- **Extrait à lire**:
•••

Les inchikus et slowjigs avec un profil large sont adaptés au saint-pierre. Ils travaillent aussi lors des phases de descente du leurre. L’inchiku peut simplement être maintenu au-dessus du fond lors de la dérive du bateau, en gardant la bannière en tension. L’inchiku oscillera et l’octopus se mettra en mouvement, imitant un petit céphalopode en maraude. Ce constat est toutefois à pondérer avec la situation géographique dans laquelle vous pêchez. En Méditerranée par exemple, il n'est pas rare de trouver les saintpierres au-dessus des 40 mètres en février. Concernant le slowjig, il faudra aussi prendre contact avec le fond, puis réaliser une série de pitchs, sorte de twitch mais à la verticale, tout en récupérant la ligne. Une dizaine de pitchs permet au slowjig de remonter d’une dizaine ou douzaine de mètres. Relâchez ensuite la ligne pour que le leurre retouche le fond, puis recommencez. Si des saint-pierres sont sur la zone, il y a fort à parier que ce leurre incitatif ne les laisse pas longtemps indifférent.
Pour ce dernier type de leurre, je préconise le recours à un ensemble slowjig casting, très adapté et permettant de réaliser les animations du leurre rapidement et facilement. Par ailleurs, qu’il s’agisse de leurre souple, d’inchiku ou de slowjig, ces leurres imitent particulièrement bien les proies habituelles du saint-pierre, comme les poissons ou les petits céphalopodes. Quel que soit le type de leurre utilisé, privilégiez des couleurs flashy telles que le rose et l'orange avec si possible une petite touche de phosphorescent qui reste un plus
lors des pêches en profondeur, où la lumière se fait rare. Par temps clair, le bleu reste également une valeur sûre.
Le bon matos
Même s’il n’existe à ma connaissance aucune canne dédiée à la pêche du saint-pierre, votre canne devra avoir certaines propriétés afin de pêcher confortablement et d’être efficace. Une canne très sensible est fortement conseillée pour ressentir les touches discrètes du saint-pierre. Par ailleurs, la sensibilité et la finesse sont des atouts pour bien travailler des leurres animés lentement. L’action de pointe doit être marquée. La longueur de la canne doit être comprise entre 2,10 et 2,30 mètres pour garder un bon contrôle de la bannière, même avec des animations amples. La puissance de la canne doit permettre l’emploi et le lancer de leurre allant jusqu’à 120 grammes. Pour ce qui est du moulinet, une récupération importante d’environ un mètre par tour de manivelle, est un confort, en particulier lorsque vous remontez votre leurre dans des profondeurs supérieures à 70 mètres.

•••

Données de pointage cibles
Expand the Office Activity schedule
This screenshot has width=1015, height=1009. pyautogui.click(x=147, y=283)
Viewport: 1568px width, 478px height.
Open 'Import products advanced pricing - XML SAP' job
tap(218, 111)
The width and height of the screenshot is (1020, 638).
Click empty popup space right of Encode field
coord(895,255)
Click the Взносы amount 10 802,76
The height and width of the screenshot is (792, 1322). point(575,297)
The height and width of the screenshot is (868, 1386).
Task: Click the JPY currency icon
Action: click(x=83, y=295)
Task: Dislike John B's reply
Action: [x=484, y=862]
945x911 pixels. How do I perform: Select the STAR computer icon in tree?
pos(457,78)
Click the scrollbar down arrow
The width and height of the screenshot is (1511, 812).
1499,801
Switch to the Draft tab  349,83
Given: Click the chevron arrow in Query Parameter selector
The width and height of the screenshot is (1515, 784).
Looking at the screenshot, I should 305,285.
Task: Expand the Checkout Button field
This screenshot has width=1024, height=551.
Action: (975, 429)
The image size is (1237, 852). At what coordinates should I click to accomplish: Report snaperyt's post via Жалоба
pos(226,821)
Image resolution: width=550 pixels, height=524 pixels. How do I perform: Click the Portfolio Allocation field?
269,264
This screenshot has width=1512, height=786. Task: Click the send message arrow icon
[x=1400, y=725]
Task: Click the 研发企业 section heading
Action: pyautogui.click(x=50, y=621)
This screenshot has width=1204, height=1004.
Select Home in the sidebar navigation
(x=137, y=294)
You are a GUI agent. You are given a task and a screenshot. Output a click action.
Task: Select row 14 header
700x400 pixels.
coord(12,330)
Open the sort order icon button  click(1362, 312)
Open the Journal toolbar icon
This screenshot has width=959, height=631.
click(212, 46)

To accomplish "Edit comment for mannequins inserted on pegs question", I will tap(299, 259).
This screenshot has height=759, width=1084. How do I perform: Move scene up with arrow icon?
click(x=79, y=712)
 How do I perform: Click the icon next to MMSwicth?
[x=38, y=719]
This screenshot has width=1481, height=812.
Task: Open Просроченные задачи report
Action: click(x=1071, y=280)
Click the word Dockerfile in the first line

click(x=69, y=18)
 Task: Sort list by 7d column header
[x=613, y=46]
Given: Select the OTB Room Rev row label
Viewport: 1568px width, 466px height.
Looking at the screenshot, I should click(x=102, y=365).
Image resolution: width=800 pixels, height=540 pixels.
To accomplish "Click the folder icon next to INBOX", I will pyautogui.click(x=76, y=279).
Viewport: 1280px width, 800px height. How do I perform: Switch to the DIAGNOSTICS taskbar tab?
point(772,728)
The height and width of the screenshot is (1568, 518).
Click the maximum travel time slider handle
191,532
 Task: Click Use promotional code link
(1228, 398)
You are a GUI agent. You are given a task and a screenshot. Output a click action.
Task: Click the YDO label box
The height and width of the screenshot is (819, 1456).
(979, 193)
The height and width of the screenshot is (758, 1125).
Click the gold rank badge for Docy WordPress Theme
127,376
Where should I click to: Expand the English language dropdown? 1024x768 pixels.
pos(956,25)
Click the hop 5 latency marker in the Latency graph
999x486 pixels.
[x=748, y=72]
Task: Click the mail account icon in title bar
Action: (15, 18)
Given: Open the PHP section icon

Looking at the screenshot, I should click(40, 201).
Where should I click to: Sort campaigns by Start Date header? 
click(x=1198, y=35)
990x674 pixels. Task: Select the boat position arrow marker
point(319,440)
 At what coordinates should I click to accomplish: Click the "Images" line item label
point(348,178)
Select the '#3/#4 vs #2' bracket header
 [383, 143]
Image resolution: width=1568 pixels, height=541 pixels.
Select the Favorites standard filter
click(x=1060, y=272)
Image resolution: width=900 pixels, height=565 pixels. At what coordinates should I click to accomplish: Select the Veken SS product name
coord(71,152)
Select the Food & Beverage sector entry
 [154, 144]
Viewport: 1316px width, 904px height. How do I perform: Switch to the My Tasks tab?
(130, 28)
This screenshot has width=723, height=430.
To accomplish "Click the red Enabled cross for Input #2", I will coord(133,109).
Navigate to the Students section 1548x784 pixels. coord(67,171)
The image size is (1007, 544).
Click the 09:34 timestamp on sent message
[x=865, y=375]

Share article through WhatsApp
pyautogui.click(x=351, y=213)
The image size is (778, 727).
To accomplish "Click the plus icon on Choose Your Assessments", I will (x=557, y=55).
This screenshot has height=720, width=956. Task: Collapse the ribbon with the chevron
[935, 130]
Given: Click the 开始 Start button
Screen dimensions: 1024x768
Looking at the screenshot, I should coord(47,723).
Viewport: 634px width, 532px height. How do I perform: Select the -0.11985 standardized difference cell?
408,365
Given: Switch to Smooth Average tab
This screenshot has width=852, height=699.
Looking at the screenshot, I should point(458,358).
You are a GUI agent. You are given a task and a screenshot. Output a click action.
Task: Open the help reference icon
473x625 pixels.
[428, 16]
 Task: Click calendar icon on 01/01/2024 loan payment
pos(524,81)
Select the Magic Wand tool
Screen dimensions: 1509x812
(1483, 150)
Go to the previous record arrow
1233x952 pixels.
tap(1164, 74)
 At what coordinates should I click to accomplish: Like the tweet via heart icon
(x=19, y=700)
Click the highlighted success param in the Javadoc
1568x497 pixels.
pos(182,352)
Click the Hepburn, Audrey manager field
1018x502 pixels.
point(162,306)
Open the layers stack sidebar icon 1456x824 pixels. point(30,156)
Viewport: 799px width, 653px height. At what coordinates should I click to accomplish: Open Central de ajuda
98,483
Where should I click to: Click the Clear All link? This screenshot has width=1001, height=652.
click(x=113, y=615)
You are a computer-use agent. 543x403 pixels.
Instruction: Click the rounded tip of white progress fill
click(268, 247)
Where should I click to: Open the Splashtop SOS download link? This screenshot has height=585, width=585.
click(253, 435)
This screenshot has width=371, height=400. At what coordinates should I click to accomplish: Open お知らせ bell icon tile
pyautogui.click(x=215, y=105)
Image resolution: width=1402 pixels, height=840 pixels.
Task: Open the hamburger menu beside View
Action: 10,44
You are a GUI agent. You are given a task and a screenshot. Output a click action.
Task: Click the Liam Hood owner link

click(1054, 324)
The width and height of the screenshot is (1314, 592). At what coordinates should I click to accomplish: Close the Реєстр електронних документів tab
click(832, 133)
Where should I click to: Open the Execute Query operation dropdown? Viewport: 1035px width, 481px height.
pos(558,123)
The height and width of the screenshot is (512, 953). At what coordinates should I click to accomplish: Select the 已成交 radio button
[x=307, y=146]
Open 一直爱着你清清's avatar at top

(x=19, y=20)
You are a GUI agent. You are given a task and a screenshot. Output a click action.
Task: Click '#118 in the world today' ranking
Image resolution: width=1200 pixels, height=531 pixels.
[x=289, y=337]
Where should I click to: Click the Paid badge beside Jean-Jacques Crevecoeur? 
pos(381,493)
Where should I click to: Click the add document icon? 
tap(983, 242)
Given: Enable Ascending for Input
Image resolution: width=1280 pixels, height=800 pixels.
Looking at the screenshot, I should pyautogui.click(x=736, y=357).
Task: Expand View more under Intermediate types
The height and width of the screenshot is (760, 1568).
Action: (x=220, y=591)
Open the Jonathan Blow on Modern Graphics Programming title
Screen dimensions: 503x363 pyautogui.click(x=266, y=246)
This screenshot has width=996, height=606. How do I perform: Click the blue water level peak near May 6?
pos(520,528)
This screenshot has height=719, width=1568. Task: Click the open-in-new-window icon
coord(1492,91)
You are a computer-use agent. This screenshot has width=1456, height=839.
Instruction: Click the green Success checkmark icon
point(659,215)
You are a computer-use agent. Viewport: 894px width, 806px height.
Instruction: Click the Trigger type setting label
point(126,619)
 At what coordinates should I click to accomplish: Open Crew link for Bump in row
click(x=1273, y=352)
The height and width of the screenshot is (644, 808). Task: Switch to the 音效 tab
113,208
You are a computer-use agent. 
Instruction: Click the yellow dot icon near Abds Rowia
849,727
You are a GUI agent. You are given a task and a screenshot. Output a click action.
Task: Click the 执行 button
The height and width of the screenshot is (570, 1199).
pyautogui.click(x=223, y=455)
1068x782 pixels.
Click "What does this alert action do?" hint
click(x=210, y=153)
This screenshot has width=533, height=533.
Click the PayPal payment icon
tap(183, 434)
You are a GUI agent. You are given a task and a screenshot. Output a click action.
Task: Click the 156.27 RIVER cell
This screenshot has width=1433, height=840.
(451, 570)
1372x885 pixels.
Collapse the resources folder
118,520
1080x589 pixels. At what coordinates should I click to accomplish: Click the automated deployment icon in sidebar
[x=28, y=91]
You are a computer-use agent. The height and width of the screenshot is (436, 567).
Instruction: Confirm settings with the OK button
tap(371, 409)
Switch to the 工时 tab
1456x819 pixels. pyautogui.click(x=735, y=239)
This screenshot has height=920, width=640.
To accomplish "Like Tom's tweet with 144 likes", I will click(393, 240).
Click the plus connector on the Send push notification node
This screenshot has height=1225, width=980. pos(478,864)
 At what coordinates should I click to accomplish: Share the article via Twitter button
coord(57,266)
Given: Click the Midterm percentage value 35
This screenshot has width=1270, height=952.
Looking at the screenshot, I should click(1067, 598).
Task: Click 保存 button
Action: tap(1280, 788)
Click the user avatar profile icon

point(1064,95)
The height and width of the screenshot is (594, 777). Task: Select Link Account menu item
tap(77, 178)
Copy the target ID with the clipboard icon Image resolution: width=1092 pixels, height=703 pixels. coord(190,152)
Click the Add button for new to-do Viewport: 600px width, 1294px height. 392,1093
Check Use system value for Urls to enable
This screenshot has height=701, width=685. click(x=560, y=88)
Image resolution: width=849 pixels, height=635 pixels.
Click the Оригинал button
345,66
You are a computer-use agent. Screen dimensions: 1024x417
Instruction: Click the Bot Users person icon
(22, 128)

•••

- **La tâche**: Mettez à jour l'extrait sur la pêche du saint-pierre entre « Pour ce dernier » et « une valeur sûre. », bornes incluses, en remplaçant « le rose » par « le jaune ».

- **Tâche réalisée**:
Pour ce dernier type de leurre, je préconise le recours à un ensemble slowjig casting, très adapté et permettant de réaliser les animations du leurre rapidement et facilement. Par ailleurs, qu’il s’agisse de leurre souple, d’inchiku ou de slowjig, ces leurres imitent particulièrement bien les proies habituelles du saint-pierre, comme les poissons ou les petits céphalopodes. Quel que soit le type de leurre utilisé, privilégiez des couleurs flashy telles que le jaune et l'orange avec si possible une petite touche de phosphorescent qui reste un plus
lors des pêches en profondeur, où la lumière se fait rare. Par temps clair, le bleu reste également une valeur sûre.